Change 883165 merged by jenkins-bot:

[mediawiki/extensions/Wikibase@master] RecentChangeSaveHookHandler: Handle (un)deletions

https://s.gtool.pro:443/https/gerrit.wikimedia.org/r/883165

Change 878965 merged by jenkins-bot:

[mediawiki/extensions/Wikibase@master] Add API integration test for change dispatching

https://s.gtool.pro:443/https/gerrit.wikimedia.org/r/878965

Change 880537 merged by jenkins-bot:

[mediawiki/extensions/Wikibase@master] Remove (JobQueue)ChangeNotificationSender

https://s.gtool.pro:443/https/gerrit.wikimedia.org/r/880537

This should be fixed now – @Addshore is it possible to verify this using the release pipeline tests? (By backporting the fix to REL1_38 and REL1_39, I assume?)

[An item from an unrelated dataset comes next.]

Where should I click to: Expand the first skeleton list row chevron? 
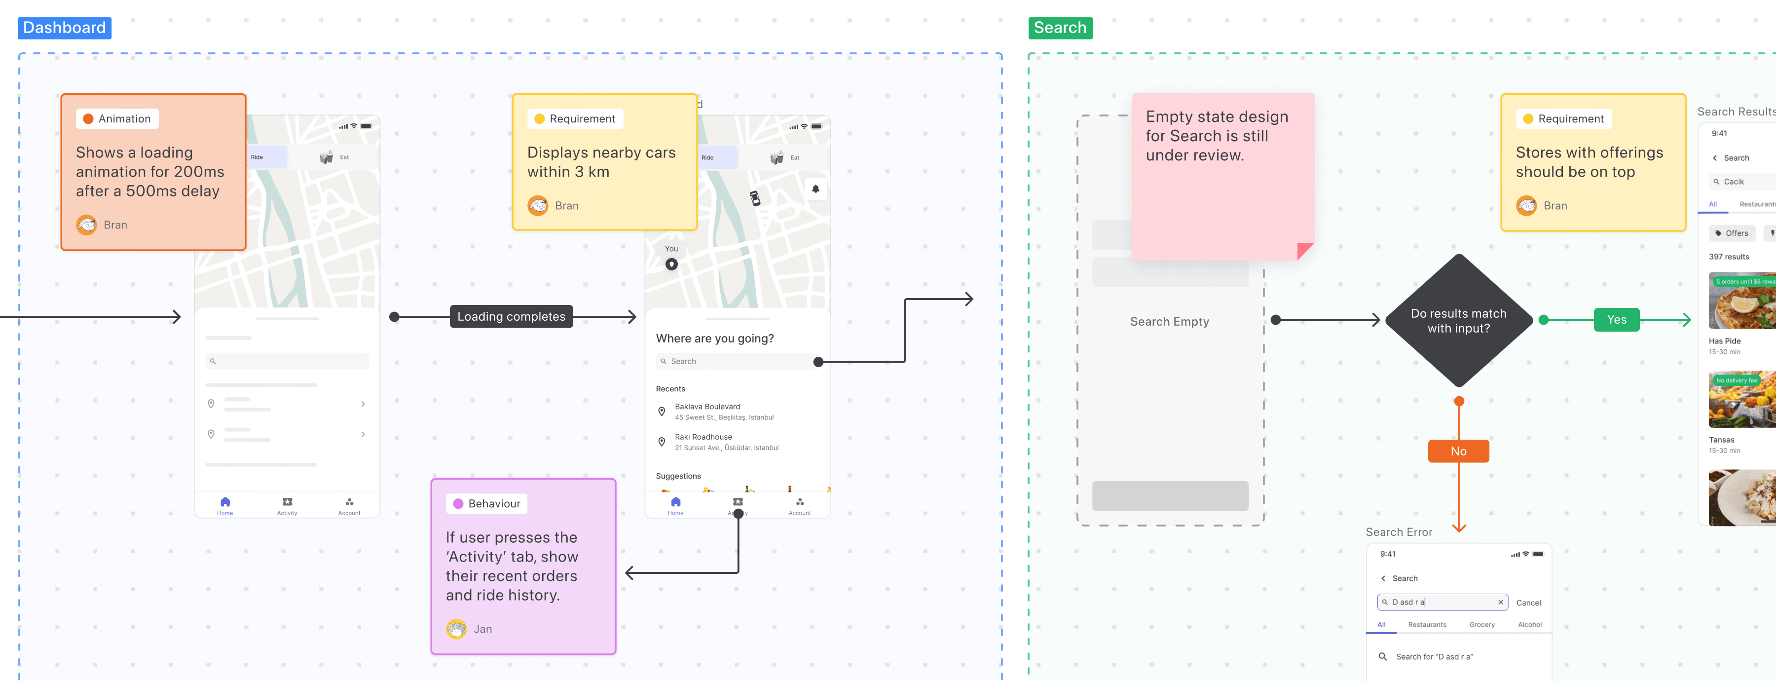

Change 878193 abandoned by Michael Große:

[mediawiki/extensions/Wikibase@master] Add browser test for Change Dispatching

Reason:

This is not providing value over the api-testing test (If4a281bc) and still would have significant hurdles to overcome

https://s.gtool.pro:443/https/gerrit.wikimedia.org/r/878193

ItamarWMDE added a subscriber: jon_amar-WMDE.

To me this seems complete, so I'll move it to done on our board, but not resolve this. Pending news from @Addshore and @jon_amar-WMDE whether the tests pass in the wikibase release pipeline test suite.